Read the records and gather each line that includes "checkbox".

------------------------

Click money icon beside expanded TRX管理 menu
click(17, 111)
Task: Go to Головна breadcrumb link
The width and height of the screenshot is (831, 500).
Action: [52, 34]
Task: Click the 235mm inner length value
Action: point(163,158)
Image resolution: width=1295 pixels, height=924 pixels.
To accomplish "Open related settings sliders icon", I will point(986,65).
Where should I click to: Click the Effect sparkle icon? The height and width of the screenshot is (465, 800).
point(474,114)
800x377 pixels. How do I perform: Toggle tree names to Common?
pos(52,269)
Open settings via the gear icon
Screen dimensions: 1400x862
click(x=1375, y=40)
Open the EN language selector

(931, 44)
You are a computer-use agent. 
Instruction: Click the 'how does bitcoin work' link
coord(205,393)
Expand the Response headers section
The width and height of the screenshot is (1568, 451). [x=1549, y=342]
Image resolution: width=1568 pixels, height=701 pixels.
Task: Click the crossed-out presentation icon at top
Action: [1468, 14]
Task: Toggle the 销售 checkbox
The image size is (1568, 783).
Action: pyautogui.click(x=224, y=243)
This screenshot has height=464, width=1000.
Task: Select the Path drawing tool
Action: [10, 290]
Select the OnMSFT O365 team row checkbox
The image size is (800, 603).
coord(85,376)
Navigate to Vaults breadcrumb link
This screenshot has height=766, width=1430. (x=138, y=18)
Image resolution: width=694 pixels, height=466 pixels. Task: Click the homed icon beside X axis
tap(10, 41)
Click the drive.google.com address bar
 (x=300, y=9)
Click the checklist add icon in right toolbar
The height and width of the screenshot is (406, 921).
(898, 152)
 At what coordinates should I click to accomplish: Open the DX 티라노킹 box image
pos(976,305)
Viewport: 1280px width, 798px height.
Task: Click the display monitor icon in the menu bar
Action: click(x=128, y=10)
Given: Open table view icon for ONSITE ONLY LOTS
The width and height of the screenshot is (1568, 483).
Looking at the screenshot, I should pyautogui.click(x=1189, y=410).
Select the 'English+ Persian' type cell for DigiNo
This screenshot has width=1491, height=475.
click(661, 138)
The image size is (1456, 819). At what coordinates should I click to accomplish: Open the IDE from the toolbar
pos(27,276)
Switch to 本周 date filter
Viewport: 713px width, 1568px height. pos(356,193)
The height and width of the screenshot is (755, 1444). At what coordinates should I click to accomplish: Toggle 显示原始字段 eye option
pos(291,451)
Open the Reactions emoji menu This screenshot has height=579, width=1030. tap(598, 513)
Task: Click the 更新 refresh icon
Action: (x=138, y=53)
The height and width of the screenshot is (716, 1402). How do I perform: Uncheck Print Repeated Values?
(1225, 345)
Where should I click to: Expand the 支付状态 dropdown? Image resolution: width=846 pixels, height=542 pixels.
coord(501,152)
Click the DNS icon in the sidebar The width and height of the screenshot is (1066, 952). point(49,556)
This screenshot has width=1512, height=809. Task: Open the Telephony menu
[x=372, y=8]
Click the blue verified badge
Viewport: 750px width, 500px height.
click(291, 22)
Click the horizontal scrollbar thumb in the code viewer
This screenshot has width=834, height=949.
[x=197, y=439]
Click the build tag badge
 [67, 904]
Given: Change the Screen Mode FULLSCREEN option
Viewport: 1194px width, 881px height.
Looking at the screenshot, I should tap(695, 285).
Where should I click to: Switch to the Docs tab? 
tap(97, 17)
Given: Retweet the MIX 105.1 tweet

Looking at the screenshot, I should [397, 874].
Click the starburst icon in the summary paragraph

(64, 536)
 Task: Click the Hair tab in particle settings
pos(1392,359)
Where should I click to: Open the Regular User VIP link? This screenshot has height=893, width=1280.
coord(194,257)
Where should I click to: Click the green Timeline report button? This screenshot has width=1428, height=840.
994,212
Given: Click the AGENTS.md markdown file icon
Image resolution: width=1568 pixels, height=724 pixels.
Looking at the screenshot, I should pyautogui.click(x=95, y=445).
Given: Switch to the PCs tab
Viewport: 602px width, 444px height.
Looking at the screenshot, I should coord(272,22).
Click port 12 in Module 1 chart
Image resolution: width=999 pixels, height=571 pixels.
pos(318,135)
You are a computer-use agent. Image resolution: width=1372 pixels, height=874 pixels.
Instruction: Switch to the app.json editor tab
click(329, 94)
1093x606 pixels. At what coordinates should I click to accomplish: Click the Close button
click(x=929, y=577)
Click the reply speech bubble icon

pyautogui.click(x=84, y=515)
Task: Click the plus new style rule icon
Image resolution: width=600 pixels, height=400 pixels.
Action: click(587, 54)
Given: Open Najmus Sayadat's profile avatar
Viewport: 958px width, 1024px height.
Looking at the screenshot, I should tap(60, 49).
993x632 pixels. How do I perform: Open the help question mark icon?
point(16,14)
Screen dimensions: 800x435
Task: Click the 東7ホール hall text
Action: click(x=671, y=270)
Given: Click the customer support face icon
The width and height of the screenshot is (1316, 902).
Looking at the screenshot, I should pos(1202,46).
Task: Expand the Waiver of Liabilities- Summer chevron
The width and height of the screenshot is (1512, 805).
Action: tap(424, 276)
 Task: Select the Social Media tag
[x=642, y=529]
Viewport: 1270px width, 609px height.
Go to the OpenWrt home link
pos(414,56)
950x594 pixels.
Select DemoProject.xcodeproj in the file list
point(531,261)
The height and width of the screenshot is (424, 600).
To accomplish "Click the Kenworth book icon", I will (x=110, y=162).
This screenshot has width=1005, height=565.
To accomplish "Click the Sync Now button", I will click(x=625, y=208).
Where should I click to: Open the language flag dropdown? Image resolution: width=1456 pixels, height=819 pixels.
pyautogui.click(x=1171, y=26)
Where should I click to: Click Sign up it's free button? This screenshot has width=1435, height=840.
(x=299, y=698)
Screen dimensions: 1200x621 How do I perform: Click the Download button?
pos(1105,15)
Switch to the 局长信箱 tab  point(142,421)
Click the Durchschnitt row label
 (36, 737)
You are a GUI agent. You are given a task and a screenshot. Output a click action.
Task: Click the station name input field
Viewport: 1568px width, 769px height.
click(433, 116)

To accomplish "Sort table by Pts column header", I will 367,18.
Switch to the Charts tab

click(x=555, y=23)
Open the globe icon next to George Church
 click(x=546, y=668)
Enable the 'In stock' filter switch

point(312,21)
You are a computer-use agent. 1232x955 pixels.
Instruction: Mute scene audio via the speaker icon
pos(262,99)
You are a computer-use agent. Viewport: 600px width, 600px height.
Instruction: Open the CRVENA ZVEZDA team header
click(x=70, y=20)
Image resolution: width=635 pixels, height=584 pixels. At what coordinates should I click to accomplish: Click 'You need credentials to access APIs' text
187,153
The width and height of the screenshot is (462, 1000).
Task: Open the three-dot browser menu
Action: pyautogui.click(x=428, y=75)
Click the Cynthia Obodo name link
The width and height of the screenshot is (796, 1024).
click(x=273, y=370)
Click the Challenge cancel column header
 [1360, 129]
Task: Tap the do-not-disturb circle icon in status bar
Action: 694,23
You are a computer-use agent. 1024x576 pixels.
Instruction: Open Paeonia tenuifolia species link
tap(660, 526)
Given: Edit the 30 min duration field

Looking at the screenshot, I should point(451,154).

------------------------

● **TASK RESPONSE**:
Task: Toggle the 销售 checkbox
Select the OnMSFT O365 team row checkbox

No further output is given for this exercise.